Records for this task
★ ★ ★ ★ ★
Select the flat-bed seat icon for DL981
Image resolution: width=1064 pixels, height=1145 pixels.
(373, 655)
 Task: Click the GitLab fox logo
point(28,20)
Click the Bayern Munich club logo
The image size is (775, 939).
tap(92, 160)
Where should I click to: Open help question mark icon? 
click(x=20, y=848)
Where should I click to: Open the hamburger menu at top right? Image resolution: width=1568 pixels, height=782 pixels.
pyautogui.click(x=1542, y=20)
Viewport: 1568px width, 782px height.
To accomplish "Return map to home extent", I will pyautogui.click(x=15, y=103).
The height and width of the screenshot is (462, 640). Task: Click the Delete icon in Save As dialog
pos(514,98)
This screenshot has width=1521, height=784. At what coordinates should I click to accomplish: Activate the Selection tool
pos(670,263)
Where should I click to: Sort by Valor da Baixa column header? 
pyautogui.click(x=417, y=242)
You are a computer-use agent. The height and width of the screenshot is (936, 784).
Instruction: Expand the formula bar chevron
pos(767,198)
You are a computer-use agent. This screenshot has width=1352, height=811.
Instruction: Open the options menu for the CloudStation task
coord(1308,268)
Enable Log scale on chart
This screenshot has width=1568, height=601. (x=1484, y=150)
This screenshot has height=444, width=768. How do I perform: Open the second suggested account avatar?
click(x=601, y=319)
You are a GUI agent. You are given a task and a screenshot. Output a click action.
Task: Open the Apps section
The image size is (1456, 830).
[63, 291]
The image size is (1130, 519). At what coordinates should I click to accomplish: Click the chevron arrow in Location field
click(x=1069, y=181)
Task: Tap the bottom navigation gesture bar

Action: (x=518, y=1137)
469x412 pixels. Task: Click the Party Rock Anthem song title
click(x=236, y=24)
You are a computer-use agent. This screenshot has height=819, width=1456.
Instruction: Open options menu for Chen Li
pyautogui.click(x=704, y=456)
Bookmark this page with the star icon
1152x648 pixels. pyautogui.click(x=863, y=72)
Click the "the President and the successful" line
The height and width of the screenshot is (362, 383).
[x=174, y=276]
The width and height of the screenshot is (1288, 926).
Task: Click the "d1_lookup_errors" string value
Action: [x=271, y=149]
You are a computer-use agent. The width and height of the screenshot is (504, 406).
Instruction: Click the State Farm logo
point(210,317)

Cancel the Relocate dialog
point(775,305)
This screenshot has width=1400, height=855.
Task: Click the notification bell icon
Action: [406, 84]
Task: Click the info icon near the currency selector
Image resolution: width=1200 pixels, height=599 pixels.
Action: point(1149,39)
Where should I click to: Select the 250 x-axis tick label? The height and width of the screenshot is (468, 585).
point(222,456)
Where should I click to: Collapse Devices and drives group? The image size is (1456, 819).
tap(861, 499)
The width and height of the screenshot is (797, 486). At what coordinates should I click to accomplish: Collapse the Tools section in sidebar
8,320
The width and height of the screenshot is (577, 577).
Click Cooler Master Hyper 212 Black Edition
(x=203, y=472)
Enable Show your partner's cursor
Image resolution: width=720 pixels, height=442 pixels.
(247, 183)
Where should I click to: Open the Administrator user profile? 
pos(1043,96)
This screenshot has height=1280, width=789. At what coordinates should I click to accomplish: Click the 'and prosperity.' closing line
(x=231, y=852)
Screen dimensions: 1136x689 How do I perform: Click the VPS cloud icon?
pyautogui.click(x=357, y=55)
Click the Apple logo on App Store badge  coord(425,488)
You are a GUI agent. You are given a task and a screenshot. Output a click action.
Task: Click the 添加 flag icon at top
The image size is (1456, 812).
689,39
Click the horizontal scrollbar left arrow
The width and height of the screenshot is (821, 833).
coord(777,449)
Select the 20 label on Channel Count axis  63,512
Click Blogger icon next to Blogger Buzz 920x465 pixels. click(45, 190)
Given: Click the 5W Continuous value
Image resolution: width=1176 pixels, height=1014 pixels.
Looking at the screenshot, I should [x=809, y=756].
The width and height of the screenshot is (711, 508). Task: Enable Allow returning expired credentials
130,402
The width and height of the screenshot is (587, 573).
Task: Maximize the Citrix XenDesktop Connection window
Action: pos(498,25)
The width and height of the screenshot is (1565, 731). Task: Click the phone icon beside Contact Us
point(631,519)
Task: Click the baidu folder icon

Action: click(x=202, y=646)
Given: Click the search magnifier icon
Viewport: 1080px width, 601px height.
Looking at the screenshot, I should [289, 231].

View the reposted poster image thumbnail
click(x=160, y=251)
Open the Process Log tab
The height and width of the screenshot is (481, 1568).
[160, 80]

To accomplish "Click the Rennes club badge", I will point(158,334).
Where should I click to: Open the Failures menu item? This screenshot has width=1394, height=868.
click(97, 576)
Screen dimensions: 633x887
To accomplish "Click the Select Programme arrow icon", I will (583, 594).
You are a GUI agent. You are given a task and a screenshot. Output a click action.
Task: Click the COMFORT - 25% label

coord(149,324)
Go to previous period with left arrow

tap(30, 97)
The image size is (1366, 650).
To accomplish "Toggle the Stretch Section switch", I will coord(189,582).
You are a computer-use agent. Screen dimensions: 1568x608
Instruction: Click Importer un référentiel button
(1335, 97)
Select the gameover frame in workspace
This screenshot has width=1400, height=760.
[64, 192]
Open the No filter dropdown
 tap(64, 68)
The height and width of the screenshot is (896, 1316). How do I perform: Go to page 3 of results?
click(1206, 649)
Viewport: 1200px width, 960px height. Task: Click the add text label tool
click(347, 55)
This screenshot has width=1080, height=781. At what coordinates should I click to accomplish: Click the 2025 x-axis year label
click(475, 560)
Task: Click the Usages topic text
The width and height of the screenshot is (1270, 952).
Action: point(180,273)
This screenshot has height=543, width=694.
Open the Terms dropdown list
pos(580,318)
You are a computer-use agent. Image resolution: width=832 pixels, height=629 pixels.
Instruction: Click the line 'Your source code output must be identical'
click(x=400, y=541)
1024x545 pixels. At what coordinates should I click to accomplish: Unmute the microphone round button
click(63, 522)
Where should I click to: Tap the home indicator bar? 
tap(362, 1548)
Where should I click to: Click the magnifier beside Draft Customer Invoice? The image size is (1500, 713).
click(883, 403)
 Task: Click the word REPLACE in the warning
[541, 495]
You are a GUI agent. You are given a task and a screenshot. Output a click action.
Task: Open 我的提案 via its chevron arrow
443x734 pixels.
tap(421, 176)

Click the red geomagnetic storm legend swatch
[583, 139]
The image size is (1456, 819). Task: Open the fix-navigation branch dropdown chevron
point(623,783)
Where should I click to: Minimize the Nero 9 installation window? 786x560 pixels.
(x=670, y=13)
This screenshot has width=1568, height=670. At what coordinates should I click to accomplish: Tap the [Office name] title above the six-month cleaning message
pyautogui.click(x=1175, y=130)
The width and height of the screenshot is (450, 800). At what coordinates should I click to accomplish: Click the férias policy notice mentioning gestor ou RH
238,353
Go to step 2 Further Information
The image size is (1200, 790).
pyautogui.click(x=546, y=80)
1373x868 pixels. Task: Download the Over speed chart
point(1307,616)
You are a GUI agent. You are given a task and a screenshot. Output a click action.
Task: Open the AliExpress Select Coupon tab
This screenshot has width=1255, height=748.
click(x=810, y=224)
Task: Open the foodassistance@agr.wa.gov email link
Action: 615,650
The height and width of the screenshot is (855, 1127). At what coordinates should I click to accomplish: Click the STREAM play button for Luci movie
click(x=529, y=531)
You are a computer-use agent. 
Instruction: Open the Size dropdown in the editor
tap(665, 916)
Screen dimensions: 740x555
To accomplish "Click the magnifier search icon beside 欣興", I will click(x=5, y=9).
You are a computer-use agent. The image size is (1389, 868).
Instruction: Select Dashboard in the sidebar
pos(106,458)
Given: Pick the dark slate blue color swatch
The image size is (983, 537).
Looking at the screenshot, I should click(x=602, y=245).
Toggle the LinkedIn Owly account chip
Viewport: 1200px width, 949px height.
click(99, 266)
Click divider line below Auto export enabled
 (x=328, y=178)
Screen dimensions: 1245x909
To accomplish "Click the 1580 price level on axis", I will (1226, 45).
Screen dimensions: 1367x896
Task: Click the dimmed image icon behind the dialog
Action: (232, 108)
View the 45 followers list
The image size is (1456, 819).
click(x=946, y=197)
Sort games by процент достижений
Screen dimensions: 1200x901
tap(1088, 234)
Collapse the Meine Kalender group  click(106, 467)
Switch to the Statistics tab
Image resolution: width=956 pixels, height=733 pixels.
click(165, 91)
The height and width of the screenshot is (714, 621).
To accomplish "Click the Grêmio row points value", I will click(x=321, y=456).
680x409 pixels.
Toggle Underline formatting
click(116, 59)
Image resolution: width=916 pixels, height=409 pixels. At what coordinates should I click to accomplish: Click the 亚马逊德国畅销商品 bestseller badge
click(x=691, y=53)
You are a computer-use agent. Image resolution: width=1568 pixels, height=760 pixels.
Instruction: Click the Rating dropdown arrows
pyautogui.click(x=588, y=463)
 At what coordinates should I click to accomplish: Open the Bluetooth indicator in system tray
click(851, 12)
★ ★ ★ ★ ★
Exercise aim
Copy out the data starting with the line with "Where should I click to: Collapse" and going on through the line with "Looking at the screenshot, I should [x=809, y=756].", swapping "sidebar" for "side panel" and keeping everything else the same. Return only those lines.

Output of the exercise
Where should I click to: Collapse Devices and drives group? The image size is (1456, 819).
tap(861, 499)
The width and height of the screenshot is (797, 486). At what coordinates should I click to accomplish: Collapse the Tools section in side panel
8,320
The width and height of the screenshot is (577, 577).
Click Cooler Master Hyper 212 Black Edition
(x=203, y=472)
Enable Show your partner's cursor
Image resolution: width=720 pixels, height=442 pixels.
(247, 183)
Where should I click to: Open the Administrator user profile? 
pos(1043,96)
This screenshot has height=1280, width=789. At what coordinates should I click to accomplish: Click the 'and prosperity.' closing line
(x=231, y=852)
Screen dimensions: 1136x689 How do I perform: Click the VPS cloud icon?
pyautogui.click(x=357, y=55)
Click the Apple logo on App Store badge  coord(425,488)
You are a GUI agent. You are given a task and a screenshot. Output a click action.
Task: Click the 添加 flag icon at top
The image size is (1456, 812).
689,39
Click the horizontal scrollbar left arrow
The width and height of the screenshot is (821, 833).
coord(777,449)
Select the 20 label on Channel Count axis  63,512
Click Blogger icon next to Blogger Buzz 920x465 pixels. click(45, 190)
Given: Click the 5W Continuous value
Image resolution: width=1176 pixels, height=1014 pixels.
Looking at the screenshot, I should [x=809, y=756].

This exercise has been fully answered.